As an aside, Murder in
Texas has one of those bookshelf scenes, in which the detective
browses through the bookcase of a suspect and notices a host of
mystery novels. Usually, these are shout-outs to their own favorite
mystery writers or show an allegiance to a certain type of crime
fiction. Lingo had some very interesting and unusual choices: Shields
saw the "latest thriller" of Kay
Cleaver Strahan (probably The
Hobgoblin Murder, 1934), Mignon G. Eberhart's The
White Cockatoo (1933), Francis Iles' Before
the Fact (1932) and Leslie Ford's "delightful"
Murder
in Maryland (1932). She felt cheated that she could not take
with her Mary Roberts Rinehart's The
Album (1933), because she had been unable "to keep up
with it in the Saturday Evening Post." These bookshelf scenes,
like maps and diagrams, is another one of those small treats you
find, from time to time, in these classic mysteries.
Unfortunately, the rest
of the story struck me as fairly bland with a by-the-numbers plot, in
which Shields and Field talk with people and test alibis, but nothing
really inspired.
However, the ending was
very well and even daringly handled! The murderer eludes capture and
hightails it out of town, but not before taking along two hostages
and one of them is Jimmie! The entire manhunt is played out in a
series of police and news bulletins send over the teleprint, which
are read by Shields and Field. So the whole climax to the story took
place off-page, but it worked for, what I assume, exactly the same
reason as why everyone in America was watching the O.J. Simpson car
chase in 1994 – once the news broke, you simple had to keep
watching to see it unfold. And to use this aspect of the modern news
cycle, in 1935, is almost visionary. This is all I have to say about
the plot.
Murder in Texas
has a good, regional setting and lively (main) characters, but Lingo
was not as adept when it came to the plot. My impression is that it
was a pretty standard, humdrum plot without much to make it standout,
but this could be my fractured reading of the book speaking. Yes, the
absolute state of this review. It's completely useless. Good news is
that I have dug up something for my post that looks promising, but
not nearly as obscure as most of the detective novels reviewed this
month. So stay tuned!
I started encountering lots of those bookshelf scenes last year, also lots of joking references about some "smart aleck Sherlock" or even Nancy Drew. Tells you a lot about which books were popular. I'm still amazed how often Philo Vance gets mentioned in passing in the American mystery novels I read. More often than Holmes, I think. Movies help make for a more popular detective.

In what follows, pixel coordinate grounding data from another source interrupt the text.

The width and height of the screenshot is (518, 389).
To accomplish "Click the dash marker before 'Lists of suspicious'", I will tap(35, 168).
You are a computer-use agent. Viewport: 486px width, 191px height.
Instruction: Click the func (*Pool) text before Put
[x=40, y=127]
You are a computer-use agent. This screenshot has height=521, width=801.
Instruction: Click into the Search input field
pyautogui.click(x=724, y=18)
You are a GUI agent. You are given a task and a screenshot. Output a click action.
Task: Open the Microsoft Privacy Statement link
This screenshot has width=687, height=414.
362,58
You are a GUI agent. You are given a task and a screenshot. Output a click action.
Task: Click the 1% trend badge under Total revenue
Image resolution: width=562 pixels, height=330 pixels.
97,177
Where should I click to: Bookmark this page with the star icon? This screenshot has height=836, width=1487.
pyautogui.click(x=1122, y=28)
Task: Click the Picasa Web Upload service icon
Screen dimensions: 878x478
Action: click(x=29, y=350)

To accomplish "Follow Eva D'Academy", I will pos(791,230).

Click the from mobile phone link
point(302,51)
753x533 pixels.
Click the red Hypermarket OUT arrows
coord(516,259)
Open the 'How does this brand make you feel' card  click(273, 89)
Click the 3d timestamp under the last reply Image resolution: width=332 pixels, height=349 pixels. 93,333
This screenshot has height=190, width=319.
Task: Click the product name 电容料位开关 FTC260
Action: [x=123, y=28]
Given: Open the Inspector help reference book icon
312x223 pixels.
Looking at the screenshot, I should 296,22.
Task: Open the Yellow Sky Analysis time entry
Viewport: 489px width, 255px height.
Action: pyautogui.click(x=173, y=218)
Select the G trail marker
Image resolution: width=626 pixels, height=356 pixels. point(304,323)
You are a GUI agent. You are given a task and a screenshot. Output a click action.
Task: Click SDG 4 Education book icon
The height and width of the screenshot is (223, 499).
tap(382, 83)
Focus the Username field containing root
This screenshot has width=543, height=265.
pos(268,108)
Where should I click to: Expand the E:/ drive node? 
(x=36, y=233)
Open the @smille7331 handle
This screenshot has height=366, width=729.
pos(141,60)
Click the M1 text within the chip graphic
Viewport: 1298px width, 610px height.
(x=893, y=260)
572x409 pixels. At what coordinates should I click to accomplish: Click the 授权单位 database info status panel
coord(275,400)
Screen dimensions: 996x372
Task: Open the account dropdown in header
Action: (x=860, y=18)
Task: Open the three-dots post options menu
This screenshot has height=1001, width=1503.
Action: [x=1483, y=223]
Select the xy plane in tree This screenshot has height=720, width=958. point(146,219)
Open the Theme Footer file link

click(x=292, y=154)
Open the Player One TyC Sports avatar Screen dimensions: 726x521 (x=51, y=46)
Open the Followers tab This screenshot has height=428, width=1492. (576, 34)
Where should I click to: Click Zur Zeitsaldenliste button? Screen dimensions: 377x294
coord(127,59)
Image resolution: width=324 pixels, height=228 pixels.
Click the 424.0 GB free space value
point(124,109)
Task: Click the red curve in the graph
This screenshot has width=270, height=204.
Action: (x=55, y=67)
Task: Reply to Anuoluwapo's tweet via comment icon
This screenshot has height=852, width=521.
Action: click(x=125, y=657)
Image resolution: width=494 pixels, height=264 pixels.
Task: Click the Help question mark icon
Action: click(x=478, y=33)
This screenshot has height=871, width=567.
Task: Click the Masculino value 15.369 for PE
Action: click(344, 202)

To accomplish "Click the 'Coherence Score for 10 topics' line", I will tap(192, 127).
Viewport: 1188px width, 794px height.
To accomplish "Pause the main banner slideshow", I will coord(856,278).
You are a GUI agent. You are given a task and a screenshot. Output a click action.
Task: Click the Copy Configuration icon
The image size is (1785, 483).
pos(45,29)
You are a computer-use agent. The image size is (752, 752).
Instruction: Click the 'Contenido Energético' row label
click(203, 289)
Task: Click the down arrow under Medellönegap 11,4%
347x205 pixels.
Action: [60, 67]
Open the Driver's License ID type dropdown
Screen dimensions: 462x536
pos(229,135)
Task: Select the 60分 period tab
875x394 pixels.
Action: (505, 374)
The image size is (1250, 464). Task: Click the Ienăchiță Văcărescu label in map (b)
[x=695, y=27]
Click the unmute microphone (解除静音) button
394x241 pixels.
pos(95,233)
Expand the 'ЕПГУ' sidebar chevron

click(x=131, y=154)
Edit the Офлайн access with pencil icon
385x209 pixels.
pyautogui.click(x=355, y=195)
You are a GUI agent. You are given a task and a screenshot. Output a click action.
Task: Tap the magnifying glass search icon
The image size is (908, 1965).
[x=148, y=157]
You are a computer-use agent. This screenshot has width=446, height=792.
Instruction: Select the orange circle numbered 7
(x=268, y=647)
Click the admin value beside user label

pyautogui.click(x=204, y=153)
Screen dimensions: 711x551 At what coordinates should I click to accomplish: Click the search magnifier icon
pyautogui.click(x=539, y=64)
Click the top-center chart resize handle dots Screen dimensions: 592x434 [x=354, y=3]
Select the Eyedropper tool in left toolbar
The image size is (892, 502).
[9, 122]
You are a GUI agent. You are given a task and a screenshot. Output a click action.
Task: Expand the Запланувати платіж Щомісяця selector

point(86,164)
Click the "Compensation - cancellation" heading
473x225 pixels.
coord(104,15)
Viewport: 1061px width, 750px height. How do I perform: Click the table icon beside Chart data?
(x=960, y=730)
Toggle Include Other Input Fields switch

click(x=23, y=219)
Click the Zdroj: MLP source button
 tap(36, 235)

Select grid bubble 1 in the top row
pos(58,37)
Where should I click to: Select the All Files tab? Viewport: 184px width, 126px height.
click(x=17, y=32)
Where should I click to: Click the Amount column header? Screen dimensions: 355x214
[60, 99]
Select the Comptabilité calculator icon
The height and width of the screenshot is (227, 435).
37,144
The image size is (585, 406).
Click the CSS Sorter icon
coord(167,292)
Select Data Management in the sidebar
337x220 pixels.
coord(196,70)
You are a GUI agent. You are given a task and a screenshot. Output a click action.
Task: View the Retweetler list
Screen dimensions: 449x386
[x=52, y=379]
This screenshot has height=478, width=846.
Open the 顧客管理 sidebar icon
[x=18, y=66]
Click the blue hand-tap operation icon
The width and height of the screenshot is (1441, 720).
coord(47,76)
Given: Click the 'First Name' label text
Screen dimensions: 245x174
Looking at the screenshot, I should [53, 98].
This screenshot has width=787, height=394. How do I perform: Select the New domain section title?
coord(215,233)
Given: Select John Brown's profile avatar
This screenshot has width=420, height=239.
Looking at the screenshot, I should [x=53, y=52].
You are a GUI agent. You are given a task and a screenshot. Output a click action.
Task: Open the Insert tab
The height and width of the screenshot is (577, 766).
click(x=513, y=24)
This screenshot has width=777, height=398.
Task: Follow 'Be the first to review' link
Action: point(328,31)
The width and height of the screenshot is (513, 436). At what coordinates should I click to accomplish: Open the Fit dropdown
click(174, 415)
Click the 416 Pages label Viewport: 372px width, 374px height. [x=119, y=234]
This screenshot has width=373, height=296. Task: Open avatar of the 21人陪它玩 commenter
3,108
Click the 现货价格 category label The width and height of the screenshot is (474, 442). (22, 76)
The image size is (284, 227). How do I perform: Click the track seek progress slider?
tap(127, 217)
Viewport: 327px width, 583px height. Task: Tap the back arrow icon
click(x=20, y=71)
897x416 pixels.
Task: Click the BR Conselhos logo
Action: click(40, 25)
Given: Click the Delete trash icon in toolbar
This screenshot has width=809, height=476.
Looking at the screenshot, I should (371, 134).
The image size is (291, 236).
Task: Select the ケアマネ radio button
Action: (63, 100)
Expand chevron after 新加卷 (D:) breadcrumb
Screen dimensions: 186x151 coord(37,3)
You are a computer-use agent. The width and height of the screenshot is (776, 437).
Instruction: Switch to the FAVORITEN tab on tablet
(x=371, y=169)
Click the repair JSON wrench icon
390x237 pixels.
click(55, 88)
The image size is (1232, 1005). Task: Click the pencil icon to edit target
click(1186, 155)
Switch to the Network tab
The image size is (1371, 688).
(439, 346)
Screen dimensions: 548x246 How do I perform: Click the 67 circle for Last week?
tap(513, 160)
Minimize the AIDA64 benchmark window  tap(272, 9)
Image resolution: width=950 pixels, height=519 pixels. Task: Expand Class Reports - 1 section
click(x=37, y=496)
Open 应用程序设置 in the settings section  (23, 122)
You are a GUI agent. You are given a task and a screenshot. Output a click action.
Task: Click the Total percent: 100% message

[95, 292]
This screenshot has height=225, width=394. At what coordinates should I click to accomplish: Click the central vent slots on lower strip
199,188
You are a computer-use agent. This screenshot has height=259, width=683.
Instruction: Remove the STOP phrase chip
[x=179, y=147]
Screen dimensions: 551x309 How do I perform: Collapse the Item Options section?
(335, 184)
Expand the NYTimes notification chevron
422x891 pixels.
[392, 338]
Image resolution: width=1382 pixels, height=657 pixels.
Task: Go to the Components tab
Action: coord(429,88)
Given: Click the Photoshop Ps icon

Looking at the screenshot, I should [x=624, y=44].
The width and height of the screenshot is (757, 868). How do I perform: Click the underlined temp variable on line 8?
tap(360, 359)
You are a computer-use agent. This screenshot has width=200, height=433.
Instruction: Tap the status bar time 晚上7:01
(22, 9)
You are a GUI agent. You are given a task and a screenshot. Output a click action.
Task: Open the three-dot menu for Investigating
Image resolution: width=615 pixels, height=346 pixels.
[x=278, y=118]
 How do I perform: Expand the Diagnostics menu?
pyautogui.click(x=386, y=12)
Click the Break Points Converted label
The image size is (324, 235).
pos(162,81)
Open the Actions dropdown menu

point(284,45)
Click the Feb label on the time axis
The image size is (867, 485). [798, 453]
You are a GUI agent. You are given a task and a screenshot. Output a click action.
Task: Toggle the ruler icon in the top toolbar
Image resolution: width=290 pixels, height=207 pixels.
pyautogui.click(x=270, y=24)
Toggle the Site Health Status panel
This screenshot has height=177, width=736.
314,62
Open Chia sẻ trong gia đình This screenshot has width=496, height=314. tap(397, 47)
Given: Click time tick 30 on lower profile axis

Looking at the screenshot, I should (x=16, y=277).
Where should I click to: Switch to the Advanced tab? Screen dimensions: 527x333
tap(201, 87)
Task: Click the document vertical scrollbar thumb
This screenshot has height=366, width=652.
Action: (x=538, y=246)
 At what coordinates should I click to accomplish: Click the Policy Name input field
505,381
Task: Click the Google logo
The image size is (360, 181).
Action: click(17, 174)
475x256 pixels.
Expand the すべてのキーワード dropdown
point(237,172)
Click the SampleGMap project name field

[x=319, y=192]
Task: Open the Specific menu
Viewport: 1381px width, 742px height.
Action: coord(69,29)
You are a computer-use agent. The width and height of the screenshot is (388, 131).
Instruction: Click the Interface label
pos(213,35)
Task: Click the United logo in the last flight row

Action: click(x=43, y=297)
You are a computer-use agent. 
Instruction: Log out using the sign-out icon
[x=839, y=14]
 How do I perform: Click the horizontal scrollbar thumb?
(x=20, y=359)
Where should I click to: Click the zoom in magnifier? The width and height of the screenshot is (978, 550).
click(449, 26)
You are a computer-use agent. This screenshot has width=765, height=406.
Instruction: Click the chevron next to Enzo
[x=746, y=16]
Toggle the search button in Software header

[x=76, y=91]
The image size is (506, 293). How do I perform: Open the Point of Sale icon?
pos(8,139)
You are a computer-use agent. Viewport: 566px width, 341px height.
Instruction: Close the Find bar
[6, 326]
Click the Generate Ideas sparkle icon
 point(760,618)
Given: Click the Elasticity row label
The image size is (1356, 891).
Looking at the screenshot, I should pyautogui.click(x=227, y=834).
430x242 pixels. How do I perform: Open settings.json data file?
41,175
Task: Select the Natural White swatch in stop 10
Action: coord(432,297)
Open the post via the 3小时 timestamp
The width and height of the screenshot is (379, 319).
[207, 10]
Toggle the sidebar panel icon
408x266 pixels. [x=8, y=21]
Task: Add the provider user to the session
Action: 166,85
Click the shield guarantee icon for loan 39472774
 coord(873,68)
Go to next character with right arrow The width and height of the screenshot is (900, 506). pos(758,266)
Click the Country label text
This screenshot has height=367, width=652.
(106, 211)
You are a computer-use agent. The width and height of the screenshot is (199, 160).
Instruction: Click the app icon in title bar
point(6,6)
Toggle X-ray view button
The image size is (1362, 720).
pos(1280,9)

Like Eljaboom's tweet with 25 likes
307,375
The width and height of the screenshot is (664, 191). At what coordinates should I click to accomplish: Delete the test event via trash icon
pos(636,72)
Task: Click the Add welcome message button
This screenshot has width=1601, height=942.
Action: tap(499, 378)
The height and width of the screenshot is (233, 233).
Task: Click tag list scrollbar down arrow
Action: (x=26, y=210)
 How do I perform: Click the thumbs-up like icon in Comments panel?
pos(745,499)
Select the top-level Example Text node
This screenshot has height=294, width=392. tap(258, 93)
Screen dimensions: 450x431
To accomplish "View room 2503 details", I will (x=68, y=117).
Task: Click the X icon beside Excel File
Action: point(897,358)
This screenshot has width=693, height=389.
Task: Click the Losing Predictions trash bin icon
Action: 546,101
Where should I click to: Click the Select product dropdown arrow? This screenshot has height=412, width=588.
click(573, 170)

Charlie Chan, Vance, Bulldog Drummond pop up a lot. I was thinking of adding a new section "Detectives Spotted" in my Friday's Forgotten Book posts this year. There were some mentions in Death Sends a Cable, but I forgot to write down the page numbers so they never made it into that post last week. I'll try to make an extra effort for all the books I read the rest of this year.
ReplyDeleteYes, I have come across several Charlie Chan references in my recent reading of D.L. Champion (review coming in April), but Philo Vance references aren't all that surprising. Van Dine popularized the traditional detective story in America and inspired many of the American Golden Age writers from the 1930-and 40s. Early incarnation of Ellery Queen was even modeled after Philo Vance. The movies and radio-series were also hugely popular.
DeleteA "Detectives Spotted" section would be great! Sometimes, they tell something about the writer's taste. Such as the unusual choices here. I mean, how many mysteries have you read that namedrop Kay Cleaver Strahan?